Ini bukan hanya soal memenuhi kebutuhan pangan dan kian habisnya area persawahan. Tapi, juga masa depan petani di masa yang akan datang, bila mereka terus menerus mengalami kerugian saat panen, bukan tidak mungkin akan banting setir mencari pekerjaan lain ke ibu kota atau menjadi TKW (Tenaga Kerja Wanita). Dan, itu sudah diramalkan oleh Bung Karno, dalam bukunya Dibawah Bendera Revolusi bahwa nanti orang jawa akan imigrasi besar-besaran ke daerah lain termasuk luar negeri demi sebutir nasi.

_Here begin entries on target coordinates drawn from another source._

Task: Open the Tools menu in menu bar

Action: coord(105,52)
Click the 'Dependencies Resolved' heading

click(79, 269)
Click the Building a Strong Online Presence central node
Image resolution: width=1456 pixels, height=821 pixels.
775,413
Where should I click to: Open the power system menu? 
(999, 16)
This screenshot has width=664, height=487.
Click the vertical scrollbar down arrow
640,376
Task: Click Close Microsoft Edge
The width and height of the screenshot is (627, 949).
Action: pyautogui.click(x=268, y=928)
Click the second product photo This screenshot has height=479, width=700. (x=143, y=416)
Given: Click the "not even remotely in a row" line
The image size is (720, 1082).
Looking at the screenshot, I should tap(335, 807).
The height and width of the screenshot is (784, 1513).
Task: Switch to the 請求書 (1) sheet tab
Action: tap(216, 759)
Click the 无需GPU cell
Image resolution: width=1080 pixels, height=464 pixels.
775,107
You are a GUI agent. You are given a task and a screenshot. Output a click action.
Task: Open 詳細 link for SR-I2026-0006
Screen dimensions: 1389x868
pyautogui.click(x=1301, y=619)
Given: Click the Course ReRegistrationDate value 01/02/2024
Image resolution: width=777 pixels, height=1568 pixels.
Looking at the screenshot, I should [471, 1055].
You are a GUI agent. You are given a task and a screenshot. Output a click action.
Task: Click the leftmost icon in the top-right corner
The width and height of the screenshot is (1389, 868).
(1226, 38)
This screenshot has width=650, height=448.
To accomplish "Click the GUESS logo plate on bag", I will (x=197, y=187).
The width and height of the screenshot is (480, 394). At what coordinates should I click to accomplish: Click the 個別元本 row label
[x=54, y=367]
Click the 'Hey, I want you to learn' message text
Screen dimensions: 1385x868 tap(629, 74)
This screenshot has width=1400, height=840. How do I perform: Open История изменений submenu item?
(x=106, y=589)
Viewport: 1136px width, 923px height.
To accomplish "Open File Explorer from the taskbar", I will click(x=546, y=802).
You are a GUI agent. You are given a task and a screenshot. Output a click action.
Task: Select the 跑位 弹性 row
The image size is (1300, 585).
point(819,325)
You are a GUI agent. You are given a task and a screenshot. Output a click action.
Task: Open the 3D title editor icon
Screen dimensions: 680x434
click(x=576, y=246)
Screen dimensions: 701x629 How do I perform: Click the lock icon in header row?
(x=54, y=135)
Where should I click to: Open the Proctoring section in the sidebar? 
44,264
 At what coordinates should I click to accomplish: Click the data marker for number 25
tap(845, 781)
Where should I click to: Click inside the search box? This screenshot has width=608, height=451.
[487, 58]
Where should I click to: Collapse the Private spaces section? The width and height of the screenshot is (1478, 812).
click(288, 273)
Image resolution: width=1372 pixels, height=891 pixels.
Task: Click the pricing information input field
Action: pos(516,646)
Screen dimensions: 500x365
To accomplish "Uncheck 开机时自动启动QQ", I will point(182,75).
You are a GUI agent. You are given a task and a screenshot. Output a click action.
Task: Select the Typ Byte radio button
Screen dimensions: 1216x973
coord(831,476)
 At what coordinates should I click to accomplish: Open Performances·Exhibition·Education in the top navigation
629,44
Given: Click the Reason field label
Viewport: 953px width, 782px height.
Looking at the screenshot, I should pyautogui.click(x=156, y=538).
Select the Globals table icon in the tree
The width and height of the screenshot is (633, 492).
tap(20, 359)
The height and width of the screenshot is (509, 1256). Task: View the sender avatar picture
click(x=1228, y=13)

Indonesia adalah negeri agraris, Jember sendiri rata-rata warganya petani, secara pasti persentase mungkin Badan Pusat Statistik (BPS) memiliki datanya. Namun, saya pribadi mendukung penuh program untuk menjadikan program satu desa satu lumbung rakyat sebagai prioritas utama. Saya apresiasi pejabat pemerintah yang mencoba memerangi korupsi dan kebiasaan buruk birokrasi, meski tidak membangun sistem yang utuh. Tapi, ke depan yang perlu diperhatikan adalah sektor pertanian.